— Text under study —
= = = = = = =
Comment #1. Dementia is mainly the leading syndrome complex for known degenerative diseases (DDs). For sch, this problem can become acute either in later stages, associated with progressive loss of memory and executive functions, or in some specific forms, when classic DDs are added. I do not specifically name specific forms. It is advisable for the authors to make corrections to the characteristics of patients in accordance with ICD-11 or ICD-10, depending on what the specialists were guided by in the retrospective study.

 

Response #1. We agree fully with the fact that in some patients the cognitive deficits associated with schizophrenia may be severe enough to fulfil the criteria for a major neurocognitive disorder according to DSM criteria, and without the presence of a comorbid degenerative dementia as for example Alzheimer (if this is what the reviewer means). In the files of these patients, often neuropsychological tests or MRI were used to find the cause of the cognitive deficits. However, in many patients files these additional information was lacking because the diagnoses of dementia as comorbid disorder (instead of being part of schizophrenia) was based on available information (signs, symptoms, screening tests such as the MOCA). We have added this in the limitation section. The specialists in our county use the DSM, not the ICD, so therefore all diagnoses were based on DSM-criteria.
= = = = = = =
— Data shown —

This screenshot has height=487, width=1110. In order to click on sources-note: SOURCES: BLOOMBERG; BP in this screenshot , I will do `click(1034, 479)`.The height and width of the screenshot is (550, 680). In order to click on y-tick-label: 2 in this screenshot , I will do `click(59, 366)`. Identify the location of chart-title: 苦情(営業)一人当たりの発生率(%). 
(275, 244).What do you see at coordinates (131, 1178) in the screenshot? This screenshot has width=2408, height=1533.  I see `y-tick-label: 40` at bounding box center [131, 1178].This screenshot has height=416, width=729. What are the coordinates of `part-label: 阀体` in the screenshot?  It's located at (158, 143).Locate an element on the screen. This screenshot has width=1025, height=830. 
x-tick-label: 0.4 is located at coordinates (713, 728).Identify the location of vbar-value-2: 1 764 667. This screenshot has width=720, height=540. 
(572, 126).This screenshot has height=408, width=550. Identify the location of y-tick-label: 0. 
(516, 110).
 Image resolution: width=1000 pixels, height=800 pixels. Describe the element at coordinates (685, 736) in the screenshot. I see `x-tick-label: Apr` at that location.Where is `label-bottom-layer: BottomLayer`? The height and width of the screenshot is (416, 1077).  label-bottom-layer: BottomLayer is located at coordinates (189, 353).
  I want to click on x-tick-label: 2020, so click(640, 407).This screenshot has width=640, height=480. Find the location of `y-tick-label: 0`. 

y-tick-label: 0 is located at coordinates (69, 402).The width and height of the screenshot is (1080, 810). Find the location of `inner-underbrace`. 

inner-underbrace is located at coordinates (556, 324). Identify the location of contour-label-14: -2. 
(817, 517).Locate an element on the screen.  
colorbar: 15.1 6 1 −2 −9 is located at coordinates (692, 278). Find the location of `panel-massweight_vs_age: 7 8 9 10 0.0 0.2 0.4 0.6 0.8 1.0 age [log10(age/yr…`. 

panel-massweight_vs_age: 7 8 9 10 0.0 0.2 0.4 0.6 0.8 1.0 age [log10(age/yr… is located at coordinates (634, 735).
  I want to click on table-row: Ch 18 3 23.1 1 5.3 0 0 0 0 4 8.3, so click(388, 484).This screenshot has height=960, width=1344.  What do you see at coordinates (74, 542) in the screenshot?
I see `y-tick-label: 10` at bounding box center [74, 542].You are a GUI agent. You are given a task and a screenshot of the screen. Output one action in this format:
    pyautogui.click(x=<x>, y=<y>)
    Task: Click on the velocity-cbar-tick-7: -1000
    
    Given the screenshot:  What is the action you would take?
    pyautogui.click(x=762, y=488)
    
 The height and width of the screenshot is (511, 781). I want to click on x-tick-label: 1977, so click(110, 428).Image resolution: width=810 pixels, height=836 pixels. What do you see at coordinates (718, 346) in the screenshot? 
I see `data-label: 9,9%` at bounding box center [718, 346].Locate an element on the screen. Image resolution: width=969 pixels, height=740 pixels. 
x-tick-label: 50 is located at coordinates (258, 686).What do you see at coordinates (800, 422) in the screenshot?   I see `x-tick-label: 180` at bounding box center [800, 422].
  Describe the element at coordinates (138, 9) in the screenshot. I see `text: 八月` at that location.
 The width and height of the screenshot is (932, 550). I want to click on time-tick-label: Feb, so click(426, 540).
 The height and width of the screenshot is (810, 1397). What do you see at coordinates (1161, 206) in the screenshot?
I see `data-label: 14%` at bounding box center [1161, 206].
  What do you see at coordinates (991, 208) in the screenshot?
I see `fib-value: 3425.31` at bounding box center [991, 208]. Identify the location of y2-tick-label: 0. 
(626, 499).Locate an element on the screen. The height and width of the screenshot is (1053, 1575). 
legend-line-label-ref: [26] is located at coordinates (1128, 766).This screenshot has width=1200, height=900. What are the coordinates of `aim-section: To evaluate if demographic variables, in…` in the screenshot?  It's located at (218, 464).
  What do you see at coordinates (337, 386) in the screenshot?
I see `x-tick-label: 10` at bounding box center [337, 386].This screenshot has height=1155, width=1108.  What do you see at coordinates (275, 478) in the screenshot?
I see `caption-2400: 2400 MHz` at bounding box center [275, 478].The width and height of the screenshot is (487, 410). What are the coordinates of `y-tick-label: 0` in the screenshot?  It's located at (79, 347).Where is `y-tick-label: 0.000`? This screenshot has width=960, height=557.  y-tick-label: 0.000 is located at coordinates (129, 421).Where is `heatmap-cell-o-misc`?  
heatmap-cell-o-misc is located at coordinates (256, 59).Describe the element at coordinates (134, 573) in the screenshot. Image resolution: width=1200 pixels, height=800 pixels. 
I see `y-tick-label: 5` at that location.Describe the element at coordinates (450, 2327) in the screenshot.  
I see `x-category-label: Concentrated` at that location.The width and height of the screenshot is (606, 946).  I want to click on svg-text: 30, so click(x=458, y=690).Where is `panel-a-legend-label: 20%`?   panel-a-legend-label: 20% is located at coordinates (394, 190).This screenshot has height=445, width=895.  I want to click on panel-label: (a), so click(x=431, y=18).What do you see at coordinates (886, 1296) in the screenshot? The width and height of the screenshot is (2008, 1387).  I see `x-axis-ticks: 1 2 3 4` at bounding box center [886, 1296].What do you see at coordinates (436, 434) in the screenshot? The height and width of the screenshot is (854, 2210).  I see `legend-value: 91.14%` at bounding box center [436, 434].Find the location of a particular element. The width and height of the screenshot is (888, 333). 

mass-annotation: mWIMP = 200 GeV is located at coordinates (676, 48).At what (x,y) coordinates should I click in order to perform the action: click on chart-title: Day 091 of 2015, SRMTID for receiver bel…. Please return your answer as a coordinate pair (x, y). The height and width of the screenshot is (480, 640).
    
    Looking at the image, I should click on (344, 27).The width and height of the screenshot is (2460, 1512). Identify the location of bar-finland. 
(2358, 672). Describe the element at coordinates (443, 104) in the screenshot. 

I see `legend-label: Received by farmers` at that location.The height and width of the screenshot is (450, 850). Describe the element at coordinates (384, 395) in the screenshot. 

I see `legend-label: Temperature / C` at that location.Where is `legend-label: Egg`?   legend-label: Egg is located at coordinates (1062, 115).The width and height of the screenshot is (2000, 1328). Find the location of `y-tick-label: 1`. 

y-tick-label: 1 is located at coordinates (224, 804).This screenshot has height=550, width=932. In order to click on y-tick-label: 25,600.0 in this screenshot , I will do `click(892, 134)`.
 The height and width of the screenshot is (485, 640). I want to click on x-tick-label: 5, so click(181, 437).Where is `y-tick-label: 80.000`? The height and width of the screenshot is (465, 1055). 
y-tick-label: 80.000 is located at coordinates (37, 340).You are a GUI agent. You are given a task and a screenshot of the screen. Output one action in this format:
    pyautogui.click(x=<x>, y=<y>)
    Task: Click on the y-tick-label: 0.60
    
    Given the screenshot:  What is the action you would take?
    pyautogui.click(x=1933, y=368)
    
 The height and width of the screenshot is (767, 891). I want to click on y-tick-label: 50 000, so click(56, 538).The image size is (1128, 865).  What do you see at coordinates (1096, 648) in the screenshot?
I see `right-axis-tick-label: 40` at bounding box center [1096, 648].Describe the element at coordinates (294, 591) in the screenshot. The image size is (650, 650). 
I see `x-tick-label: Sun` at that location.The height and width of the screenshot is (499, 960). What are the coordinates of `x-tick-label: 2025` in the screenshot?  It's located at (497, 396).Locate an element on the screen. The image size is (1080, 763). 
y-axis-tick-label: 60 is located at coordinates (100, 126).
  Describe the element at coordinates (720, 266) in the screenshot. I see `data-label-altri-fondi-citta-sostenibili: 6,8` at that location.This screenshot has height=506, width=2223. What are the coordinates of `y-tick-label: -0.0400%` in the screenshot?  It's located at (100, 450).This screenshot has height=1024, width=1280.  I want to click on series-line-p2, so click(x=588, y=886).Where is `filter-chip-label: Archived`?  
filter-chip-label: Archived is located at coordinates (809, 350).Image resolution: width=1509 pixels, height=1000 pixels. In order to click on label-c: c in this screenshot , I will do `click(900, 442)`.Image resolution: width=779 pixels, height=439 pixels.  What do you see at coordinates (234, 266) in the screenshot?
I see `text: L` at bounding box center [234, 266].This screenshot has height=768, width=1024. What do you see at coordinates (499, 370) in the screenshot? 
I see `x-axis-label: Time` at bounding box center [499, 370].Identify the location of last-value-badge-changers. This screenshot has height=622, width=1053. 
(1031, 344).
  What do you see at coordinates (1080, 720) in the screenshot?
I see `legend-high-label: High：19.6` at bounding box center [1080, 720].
= = = = = = =
— Problem statement —
Continue the peer-review comment and response on dementia in schizophrenia, picking up after its last sentence.

— Task answer —
 

Comment #2. Taking into account the above, in the Introduction, to substantiate the research objective, a boundary should be drawn between dementia, as a syndrome of DDs, and various forms of sch. These diseases and conditions have different etiopathogenesis.

 

Response #2. We have added this to the introduction, as we fully agree.

 

Comment #3. The work shows a small percentage of dementia in sch. This fact further confirms that dementia is a distinct syndrome with distinct etiology and treatment. At the same time, sch can remain “invisible” for many years, without cognitive impairment (except for hallucinations), especially for a non-specialist.

 

Response #3. That is certainly true, and therefore we rigorously verified age of SSD onset in patient records. If for example family members mentioned that their relative suffered from hallucinations for 10 years and fulfilling criteria for schizophrenia without being diagnosed, we assumed that age of onset was 10 years ago. We have added the verification of age of onset in the introduction.

 

Comment #4. The Result part of the work covers only age, gender, and medical history. In the text, the authors refer only to DSM data, but this information is not analyzed in any way. It is useful to summarize the symptoms by which dementia was assessed and describe them analytically in detail. A stroke appears in the tables; there may have been information about DDs.

 

Response #4. Unfortunately, detailed information how in every patient the diagnoses of dementia was made, is not available. We have added the lack of information of, for example, MRI’s or structured neuropsychological assessments as limitation in the discussion.   

.

Comment #5. It is advisable to expand the Discussion and add to the discussion modern information about the correlation of dementia with other mental illnesses.

 

Response #5. This is indeed found in many other studies but was not the focus of our study. We added this as a limitation of our study.

 

Comment #6. Of the 17 quotes from References, only 3 are from the last 5 years. They should be updated.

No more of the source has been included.